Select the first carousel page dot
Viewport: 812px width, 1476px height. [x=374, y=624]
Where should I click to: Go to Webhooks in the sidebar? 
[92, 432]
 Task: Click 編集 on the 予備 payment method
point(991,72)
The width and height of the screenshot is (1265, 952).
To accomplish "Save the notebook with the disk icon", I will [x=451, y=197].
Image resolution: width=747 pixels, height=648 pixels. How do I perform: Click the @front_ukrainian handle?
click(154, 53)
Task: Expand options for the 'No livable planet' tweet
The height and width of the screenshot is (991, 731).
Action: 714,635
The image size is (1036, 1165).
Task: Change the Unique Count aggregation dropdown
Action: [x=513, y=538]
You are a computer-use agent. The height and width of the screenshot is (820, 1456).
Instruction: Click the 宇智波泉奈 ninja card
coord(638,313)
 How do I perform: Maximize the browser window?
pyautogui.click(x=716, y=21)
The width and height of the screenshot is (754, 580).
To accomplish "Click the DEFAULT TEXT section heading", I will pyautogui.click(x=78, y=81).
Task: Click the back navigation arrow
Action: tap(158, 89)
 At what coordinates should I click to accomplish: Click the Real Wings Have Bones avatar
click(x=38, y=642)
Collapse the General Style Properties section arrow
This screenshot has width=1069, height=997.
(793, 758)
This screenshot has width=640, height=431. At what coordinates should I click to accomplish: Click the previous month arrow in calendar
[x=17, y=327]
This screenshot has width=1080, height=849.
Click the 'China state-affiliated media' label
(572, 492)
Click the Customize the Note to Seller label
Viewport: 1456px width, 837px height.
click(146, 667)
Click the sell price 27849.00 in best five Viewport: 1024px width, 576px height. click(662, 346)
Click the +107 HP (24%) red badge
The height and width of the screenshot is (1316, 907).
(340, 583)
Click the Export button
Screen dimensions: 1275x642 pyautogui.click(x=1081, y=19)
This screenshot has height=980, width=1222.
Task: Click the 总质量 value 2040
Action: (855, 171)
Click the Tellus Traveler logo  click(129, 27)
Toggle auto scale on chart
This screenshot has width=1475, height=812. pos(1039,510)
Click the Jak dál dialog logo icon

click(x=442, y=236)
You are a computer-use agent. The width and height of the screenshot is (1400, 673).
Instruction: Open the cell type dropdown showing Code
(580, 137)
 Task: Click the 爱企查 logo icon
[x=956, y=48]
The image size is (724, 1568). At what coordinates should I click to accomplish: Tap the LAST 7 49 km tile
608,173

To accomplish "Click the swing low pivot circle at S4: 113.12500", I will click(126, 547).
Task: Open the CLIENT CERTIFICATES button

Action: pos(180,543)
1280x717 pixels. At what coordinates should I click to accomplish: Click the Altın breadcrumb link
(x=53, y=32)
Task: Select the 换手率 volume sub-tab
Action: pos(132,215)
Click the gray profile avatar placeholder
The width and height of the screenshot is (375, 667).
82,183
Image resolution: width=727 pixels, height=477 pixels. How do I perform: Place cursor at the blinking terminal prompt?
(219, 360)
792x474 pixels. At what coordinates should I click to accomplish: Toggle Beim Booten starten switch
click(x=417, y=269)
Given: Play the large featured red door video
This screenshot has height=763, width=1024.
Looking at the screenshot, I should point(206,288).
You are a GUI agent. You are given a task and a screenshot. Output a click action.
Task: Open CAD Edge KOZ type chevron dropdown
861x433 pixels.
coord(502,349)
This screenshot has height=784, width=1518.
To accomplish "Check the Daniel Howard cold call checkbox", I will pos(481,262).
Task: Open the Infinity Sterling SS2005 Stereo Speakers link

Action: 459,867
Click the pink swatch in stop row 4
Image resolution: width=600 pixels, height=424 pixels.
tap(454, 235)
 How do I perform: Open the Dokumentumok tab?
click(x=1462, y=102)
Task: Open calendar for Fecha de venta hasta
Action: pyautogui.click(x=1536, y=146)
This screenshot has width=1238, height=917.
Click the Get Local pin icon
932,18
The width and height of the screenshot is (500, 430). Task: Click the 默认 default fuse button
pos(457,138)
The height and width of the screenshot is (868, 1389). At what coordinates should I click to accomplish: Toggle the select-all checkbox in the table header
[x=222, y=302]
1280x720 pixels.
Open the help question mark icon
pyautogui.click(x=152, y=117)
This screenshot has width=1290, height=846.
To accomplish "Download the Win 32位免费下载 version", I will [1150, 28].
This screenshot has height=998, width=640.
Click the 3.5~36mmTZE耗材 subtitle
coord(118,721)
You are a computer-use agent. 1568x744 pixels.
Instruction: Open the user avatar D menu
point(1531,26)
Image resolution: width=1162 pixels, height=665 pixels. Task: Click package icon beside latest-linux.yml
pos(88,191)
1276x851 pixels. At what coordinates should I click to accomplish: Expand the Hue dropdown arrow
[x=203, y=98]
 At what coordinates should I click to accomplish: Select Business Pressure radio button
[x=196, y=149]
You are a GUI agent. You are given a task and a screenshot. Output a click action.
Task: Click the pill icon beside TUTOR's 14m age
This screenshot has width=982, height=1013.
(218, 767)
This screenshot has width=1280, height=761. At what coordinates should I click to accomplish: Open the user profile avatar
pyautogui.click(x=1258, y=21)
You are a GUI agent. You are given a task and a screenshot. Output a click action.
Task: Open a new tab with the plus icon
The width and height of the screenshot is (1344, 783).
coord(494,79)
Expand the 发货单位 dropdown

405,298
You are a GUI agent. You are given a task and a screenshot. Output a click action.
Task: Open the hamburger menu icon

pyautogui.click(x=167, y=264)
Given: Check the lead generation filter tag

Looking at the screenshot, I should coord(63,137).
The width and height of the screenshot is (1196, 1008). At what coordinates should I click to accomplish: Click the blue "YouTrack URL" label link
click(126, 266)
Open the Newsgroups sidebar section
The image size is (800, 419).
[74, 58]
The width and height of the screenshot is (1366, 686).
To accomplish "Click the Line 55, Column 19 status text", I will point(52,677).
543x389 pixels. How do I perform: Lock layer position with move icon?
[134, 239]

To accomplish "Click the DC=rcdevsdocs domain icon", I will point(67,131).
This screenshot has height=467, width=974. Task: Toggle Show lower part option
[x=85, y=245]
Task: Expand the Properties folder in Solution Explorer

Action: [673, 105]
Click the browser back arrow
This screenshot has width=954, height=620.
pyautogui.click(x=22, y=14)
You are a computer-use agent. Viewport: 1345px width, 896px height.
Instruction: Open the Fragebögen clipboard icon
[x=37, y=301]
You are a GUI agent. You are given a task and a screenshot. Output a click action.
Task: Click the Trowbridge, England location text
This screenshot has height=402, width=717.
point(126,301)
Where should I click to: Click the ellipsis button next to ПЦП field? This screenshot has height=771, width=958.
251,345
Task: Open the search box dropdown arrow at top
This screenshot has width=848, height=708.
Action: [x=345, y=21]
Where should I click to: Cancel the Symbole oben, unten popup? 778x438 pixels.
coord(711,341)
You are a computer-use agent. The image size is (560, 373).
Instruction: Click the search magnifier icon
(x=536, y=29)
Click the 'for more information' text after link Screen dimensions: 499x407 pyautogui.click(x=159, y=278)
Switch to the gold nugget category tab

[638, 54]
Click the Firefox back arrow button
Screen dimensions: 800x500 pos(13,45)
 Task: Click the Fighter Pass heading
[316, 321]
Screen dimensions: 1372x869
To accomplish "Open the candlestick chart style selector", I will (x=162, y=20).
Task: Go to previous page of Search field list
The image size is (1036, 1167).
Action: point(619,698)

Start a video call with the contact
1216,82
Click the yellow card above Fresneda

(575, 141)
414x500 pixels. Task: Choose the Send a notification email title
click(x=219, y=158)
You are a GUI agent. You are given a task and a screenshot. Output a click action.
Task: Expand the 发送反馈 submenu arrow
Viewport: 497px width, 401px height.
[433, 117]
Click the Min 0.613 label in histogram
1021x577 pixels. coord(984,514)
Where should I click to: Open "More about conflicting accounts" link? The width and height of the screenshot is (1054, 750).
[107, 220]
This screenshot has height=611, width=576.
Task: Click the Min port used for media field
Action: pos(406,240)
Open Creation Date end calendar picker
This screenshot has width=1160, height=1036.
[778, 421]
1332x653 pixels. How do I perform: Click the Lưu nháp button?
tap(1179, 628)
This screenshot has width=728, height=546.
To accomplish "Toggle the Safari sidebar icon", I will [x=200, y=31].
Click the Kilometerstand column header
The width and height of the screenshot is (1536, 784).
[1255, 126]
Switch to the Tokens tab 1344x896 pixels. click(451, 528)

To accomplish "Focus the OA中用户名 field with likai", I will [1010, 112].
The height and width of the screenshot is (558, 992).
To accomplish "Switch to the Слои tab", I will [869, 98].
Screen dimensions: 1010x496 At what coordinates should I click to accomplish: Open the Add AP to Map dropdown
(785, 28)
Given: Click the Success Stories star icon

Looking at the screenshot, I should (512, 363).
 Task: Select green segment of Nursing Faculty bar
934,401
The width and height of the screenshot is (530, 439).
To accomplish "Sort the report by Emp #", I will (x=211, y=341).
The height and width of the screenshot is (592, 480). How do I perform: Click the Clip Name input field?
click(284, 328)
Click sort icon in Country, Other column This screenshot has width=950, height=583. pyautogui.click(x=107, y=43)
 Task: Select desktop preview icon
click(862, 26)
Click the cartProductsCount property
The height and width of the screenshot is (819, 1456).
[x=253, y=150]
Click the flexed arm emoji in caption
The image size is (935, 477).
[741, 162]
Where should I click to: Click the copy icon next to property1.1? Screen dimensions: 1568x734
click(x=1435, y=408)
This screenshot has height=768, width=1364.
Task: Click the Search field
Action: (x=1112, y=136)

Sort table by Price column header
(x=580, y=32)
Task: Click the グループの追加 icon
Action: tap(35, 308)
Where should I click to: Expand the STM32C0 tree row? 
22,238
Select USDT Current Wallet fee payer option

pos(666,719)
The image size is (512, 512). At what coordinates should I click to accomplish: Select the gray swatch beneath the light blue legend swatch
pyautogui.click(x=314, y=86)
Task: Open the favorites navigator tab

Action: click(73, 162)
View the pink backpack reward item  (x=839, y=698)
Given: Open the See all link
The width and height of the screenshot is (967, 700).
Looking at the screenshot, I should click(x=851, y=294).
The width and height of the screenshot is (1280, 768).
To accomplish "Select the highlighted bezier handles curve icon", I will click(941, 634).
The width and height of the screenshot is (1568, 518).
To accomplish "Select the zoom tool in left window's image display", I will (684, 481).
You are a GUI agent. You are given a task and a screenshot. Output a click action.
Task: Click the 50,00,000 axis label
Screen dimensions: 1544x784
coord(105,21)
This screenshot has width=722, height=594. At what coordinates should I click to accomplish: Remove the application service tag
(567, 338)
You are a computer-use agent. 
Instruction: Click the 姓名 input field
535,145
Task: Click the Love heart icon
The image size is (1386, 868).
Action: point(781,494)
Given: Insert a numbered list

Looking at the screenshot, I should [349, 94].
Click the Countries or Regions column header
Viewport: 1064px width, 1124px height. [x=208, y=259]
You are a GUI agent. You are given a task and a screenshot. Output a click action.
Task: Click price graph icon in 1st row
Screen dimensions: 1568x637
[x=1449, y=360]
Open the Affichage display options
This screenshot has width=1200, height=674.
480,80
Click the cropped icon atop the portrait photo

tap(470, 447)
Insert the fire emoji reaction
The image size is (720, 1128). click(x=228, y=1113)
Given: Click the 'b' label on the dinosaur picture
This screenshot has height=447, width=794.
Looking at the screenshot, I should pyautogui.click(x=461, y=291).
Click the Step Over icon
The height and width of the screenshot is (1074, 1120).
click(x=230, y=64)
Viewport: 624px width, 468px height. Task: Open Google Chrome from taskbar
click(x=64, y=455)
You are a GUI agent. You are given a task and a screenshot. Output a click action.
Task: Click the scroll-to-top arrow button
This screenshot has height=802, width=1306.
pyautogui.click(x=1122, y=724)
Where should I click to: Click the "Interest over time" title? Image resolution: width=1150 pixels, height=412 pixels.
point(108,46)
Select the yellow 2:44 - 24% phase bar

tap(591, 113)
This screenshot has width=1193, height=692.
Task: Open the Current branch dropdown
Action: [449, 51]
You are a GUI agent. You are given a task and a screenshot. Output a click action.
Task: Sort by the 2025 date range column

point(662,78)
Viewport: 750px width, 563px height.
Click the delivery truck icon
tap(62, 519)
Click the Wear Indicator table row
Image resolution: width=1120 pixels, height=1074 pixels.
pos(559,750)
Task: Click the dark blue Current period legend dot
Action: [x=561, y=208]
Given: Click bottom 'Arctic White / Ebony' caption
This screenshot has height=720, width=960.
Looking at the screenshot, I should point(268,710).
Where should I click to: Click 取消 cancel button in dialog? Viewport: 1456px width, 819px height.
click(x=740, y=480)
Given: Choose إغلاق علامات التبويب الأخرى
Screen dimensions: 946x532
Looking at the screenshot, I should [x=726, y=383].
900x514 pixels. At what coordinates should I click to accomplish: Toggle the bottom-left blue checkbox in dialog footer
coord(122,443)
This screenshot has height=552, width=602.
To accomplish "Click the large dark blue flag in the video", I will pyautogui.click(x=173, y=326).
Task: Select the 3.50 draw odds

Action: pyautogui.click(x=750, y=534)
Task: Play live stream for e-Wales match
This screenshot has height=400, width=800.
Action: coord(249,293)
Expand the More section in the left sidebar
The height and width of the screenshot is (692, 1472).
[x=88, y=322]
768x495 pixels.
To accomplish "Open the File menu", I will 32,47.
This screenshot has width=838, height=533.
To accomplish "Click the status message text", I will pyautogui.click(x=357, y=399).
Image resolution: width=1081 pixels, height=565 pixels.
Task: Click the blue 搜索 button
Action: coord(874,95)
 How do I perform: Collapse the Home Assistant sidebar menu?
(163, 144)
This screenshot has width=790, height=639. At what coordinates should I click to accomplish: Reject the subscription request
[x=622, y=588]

* PROBLEM TO WORK ON:
Go through the listing above and return each line that includes the word "display".

* RESULT FOR THIS EXERCISE:
To accomplish "Select the zoom tool in left window's image display", I will (684, 481).
Open the Affichage display options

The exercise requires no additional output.